Now we calculate the cube of $$\frac{2}{3}$$:
$${\left(\frac{2}{3}\right)}^3 = \frac{2^3}{3^3} = \frac{2 \times 2 \times 2}{3 \times 3 \times 3} = \frac{8}{27}$$.

**step5** Understanding the first part inside the bracket with a negative exponent

The first part inside the bracket is $${\left(\frac{25}{4}\right)}^{-\frac{3}{2}}$$. Similar to step 1, a negative exponent means we take the reciprocal of the base.
So, $${\left(\frac{25}{4}\right)}^{-\frac{3}{2}}$$ becomes $${\left(\frac{4}{25}\right)}^{\frac{3}{2}}$$.

**step6** Expressing the base of the first part inside the bracket as a power

We need to find a number that, when multiplied by itself two times (squared), gives 4, and another number that, when multiplied by itself two times, gives 25.
4 can be written as $$2 \times 2 = 2^2$$.
25 can be written as $$5 \times 5 = 5^2$$.
Therefore, $$\frac{4}{25}$$ can be written as $$\frac{2^2}{5^2} = {\left(\frac{2}{5}\right)}^2$$.

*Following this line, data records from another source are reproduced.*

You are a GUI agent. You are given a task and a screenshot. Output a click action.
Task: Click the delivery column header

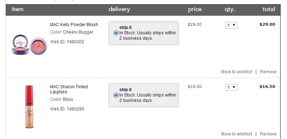coord(119,9)
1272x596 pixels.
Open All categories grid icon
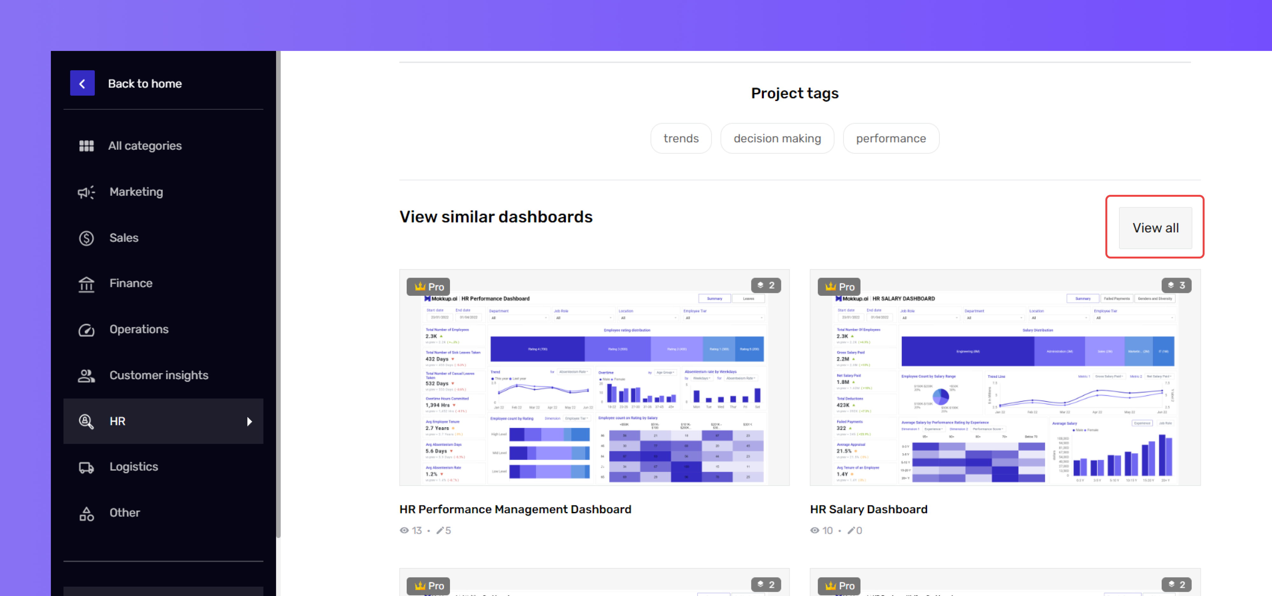click(x=86, y=146)
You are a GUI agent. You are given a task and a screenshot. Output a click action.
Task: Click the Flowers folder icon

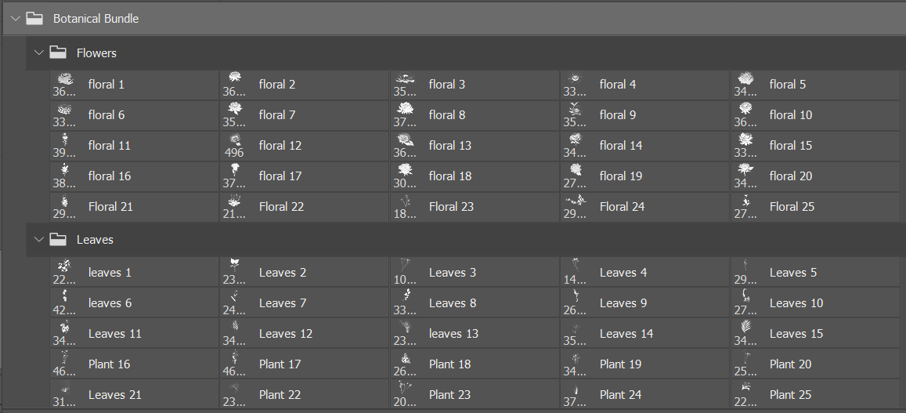pyautogui.click(x=58, y=53)
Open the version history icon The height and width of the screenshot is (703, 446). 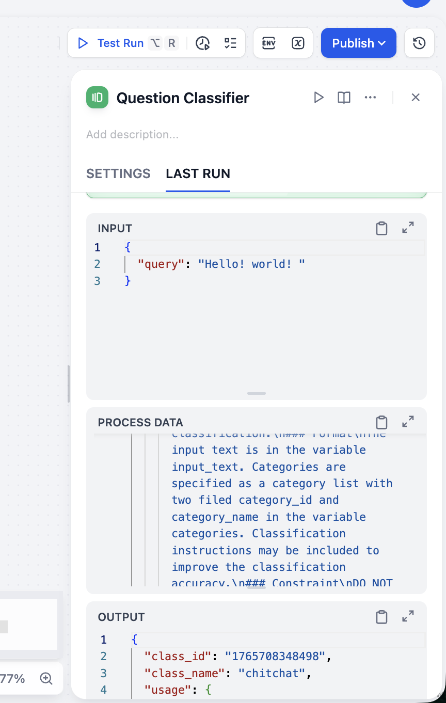[419, 43]
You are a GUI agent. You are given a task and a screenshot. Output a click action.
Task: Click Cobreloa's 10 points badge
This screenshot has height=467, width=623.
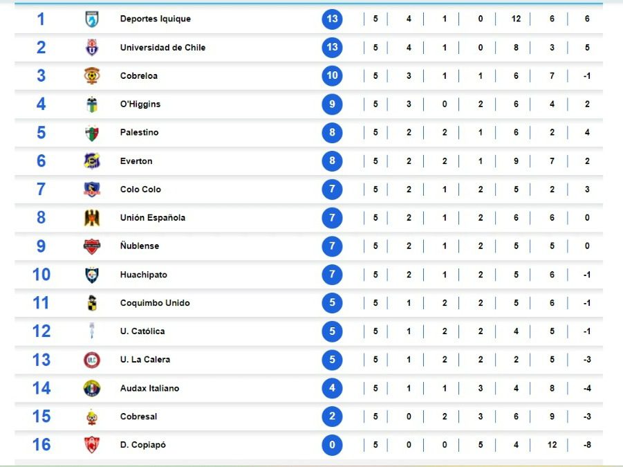click(x=332, y=75)
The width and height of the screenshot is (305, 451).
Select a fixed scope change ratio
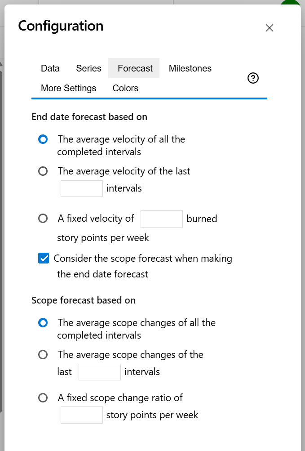(43, 397)
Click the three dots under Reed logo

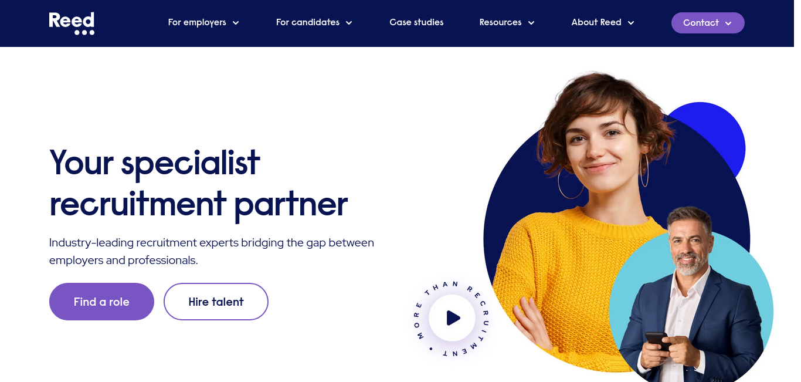[x=84, y=32]
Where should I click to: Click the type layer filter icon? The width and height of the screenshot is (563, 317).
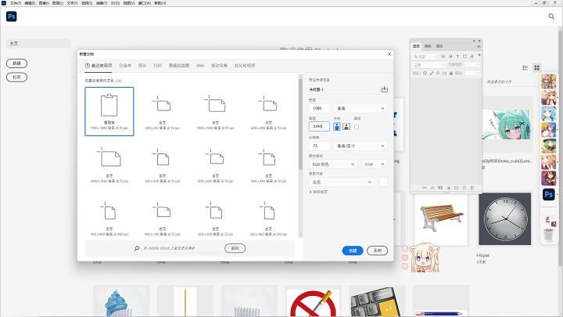pos(457,56)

**step7** Applying the exponent rule to the first part inside the bracket

Now this part of the expression is $${\left({\left(\frac{2}{5}\right)}^2\right)}^{\frac{3}{2}}$$. Applying the exponent rule $$(a^m)^n = a^{m \times n}$$, we multiply the exponents $$2$$ and $$\frac{3}{2}$$:
$$2 \times \frac{3}{2} = \frac{2 \times 3}{2} = 3$$.
Thus, the expression becomes $${\left(\frac{2}{5}\right)}^3$$.

**step8** Calculating the value of the first part inside the bracket

Now we calculate the cube of $$\frac{2}{5}$$:
$${\left(\frac{2}{5}\right)}^3 = \frac{2^3}{5^3} = \frac{2 \times 2 \times 2}{5 \times 5 \times 5} = \frac{8}{125}$$.

**step9** Understanding the second part inside the bracket with a negative exponent

The second part inside the bracket is $${\left(\frac{5}{2}\right)}^{-3}$$. Again, a negative exponent means we take the reciprocal of the base.
So, $${\left(\frac{5}{2}\right)}^{-3}$$ becomes $${\left(\frac{2}{5}\right)}^{3}$$.

**step10** Calculating the value of the second part inside the bracket

Now we calculate the cube of $$\frac{2}{5}$$:
$${\left(\frac{2}{5}\right)}^3 = \frac{2^3}{5^3} = \frac{2 \times 2 \times 2}{5 \times 5 \times 5} = \frac{8}{125}$$.

**step11** Performing the division inside the bracket

Now we perform the division operation inside the bracket using the results from Step 8 and Step 10:
$${\left(\frac{25}{4}\right)}^{-\frac{3}{2}}÷{\left(\frac{5}{2}\right)}^{-3} = \frac{8}{125} ÷ \frac{8}{125}$$.
Any number (except zero) divided by itself is 1.
So, $$\frac{8}{125} ÷ \frac{8}{125} = 1$$.

**step12** Performing the final multiplication

Finally, we multiply the result of the first term (from Step 4) by the result of the bracket (from Step 11):
$$\frac{8}{27} \times 1 = \frac{8}{27}$$.